UPDATED: Kardashians Handed Preliminary Victory in 'Kardashian Beauty' Battle

Despite the Federal Trade Commission complaint that Truth in Advertising, Inc. will likely file against the Kardashian/Jenners this week for their nearly uniform practice of failing to disclose sponsored social media posts, the reality television family has been handed a preliminary victory in connection with the impending rival lawsuits over the Kardashian Beauty collection.

You may recall that in July, Los Angeles-based cosmetics retailer, Haven Beauty, launched a new collection, entitled, Kardashian Beauty. The collection makes use of the reality television sisters' names and faces on its website, but according to the Kardashians, they are not associated with the collection. The sisters and Haven - the latter of which was intended to be a joint venture between Hillair Capital Management LLC, Kardashian Beauty's principal investor, and the Kardashians - have filed rival trademark lawsuits in the Central District Court of California, a federal court in Los Angeles. Haven is seeking upwards of $10 million. 

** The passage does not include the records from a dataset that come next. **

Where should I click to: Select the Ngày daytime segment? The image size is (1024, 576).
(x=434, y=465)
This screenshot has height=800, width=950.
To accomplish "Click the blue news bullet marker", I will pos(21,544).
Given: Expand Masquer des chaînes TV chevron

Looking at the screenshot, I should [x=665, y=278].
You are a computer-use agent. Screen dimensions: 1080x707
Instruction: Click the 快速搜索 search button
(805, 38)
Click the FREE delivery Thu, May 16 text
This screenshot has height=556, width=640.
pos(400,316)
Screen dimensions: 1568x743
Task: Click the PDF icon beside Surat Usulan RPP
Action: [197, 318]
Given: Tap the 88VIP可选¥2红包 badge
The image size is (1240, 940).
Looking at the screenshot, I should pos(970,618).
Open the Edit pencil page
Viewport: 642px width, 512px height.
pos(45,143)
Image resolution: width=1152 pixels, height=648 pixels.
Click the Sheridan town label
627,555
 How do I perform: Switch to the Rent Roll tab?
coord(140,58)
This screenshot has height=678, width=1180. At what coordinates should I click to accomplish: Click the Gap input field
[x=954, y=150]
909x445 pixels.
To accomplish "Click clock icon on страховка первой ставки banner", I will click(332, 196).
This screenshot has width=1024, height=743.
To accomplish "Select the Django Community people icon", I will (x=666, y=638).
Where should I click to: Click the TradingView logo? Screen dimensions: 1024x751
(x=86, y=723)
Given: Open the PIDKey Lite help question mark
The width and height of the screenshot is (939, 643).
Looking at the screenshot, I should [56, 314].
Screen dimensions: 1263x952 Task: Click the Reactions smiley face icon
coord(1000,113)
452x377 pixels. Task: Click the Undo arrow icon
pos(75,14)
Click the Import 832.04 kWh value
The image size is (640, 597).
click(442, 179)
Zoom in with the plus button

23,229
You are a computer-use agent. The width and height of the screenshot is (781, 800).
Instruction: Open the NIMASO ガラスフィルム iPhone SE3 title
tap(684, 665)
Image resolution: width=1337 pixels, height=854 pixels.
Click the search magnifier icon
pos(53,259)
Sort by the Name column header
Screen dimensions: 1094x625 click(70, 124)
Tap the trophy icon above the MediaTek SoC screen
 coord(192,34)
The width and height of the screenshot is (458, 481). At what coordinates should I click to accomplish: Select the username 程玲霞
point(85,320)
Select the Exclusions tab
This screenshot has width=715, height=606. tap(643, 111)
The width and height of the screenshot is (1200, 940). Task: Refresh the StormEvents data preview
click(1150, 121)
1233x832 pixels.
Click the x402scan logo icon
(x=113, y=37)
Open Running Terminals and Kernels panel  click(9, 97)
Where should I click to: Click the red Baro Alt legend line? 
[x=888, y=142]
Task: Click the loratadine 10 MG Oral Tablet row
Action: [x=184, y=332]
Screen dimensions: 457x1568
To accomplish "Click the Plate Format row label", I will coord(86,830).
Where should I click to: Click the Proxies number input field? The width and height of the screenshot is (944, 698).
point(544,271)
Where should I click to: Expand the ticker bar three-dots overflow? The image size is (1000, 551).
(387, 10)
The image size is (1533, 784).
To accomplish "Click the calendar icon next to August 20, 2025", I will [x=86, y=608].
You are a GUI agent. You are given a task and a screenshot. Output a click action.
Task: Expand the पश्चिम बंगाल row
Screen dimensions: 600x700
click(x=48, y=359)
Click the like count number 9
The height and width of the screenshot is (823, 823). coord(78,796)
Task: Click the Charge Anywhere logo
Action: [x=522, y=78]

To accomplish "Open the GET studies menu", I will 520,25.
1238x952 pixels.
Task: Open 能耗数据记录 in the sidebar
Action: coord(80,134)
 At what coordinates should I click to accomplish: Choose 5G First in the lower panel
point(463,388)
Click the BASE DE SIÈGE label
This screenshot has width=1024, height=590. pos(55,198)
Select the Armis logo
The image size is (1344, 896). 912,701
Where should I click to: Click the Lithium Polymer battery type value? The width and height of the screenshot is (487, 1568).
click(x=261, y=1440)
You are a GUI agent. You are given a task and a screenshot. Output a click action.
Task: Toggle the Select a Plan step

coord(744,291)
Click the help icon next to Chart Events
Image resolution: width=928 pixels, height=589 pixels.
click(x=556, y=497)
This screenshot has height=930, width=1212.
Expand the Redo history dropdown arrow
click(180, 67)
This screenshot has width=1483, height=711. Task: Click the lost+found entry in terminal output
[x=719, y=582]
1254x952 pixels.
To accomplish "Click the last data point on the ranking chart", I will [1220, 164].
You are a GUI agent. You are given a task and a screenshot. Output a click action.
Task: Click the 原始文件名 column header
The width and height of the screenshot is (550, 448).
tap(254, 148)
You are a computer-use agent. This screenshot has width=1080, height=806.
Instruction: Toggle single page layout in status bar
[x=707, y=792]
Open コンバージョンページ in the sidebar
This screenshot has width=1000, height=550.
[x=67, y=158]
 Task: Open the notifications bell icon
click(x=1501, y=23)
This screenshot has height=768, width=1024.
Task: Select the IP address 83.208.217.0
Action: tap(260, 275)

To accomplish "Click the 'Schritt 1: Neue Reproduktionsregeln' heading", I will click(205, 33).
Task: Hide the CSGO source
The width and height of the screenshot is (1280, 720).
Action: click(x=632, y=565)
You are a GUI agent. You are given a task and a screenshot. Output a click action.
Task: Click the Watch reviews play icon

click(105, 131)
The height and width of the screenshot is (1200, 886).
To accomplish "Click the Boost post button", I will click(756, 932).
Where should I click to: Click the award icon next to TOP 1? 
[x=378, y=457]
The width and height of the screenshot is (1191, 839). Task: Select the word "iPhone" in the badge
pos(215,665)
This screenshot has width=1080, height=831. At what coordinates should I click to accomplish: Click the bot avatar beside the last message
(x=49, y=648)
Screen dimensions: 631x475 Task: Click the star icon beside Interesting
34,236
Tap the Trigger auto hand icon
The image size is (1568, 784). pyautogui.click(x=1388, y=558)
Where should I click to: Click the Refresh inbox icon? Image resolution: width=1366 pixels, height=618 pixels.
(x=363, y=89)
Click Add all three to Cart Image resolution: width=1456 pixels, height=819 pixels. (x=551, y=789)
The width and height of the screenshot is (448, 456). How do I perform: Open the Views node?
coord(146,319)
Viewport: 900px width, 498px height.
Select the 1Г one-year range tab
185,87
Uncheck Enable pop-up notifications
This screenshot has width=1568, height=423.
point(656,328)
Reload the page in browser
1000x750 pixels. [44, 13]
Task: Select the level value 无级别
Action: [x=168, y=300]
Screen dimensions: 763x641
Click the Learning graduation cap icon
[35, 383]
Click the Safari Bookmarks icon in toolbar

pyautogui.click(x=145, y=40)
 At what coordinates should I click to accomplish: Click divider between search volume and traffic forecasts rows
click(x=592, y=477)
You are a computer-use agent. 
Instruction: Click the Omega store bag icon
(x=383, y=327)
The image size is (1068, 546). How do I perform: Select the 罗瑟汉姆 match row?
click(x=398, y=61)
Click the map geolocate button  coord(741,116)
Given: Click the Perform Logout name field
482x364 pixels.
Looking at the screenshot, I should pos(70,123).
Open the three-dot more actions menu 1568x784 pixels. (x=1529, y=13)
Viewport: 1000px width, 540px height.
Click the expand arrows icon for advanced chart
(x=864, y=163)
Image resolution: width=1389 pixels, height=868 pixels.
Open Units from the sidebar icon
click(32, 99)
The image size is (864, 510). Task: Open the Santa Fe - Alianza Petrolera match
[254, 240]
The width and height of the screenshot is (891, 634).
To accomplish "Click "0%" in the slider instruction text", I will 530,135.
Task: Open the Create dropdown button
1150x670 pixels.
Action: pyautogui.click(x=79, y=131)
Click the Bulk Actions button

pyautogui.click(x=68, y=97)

Well, as of this week, Kim, Khloe and Kourtney Kardashian have been handed a favorable ruling in the form of a preliminary injunction. Ruling on the Kardashians’ motion for a preliminary injunction – a temporary order made by a court at the request of one party that prevents the other party from pursuing a particular course of conduct until the conclusion of a trial on the merits – Judge James V. Selna held that the “Kardashians submit extensive evidence of irreparable harm, including, most importantly, that they no longer have any control over their reputation and good will related to Haven Beauty's unauthorized use of their trademarks in connection with the design, manufacture, and distribution of Kardashian Beauty-branded cosmetic products.”

For the uninitiated, a party seeking a preliminary injunction ordinarily must show: (1) a likelihood of irreparable harm in the absence of the injunction; and (2) either a likelihood of success on the merits or sufficiently serious questions going to the merits to make them a fair ground for litigation, with a balance of hardships tipping decidedly in the movant’s favor. The court held that the Kardashians’ counsel met both of the aforementioned prongs.

The preliminary injunction ruling requires Haven Beauty, its officers, employees, attorneys, and those acting in concert with them to immediately cease all use of the Kardashians’ trademarks, likenesses or images in connection with any goods or services for the duration of the litigation, at which time the court may permanently ban Haven from using the reality television stars’ intellectual property by way of a permanent injunction. This case is far from over. 

UPDATE (8/25/16): Hillair has filed to appeal Judge Selna's preliminary injunction ruling. According to the docket for the Central District Court of California, "the opening brief and excerpts of record are due no later than September 22, 2016," meaning that Hillair - the appellant - will have to file its brief, setting forth the nature of the appeal; specifying the judgment; and explaining why the order is appealable.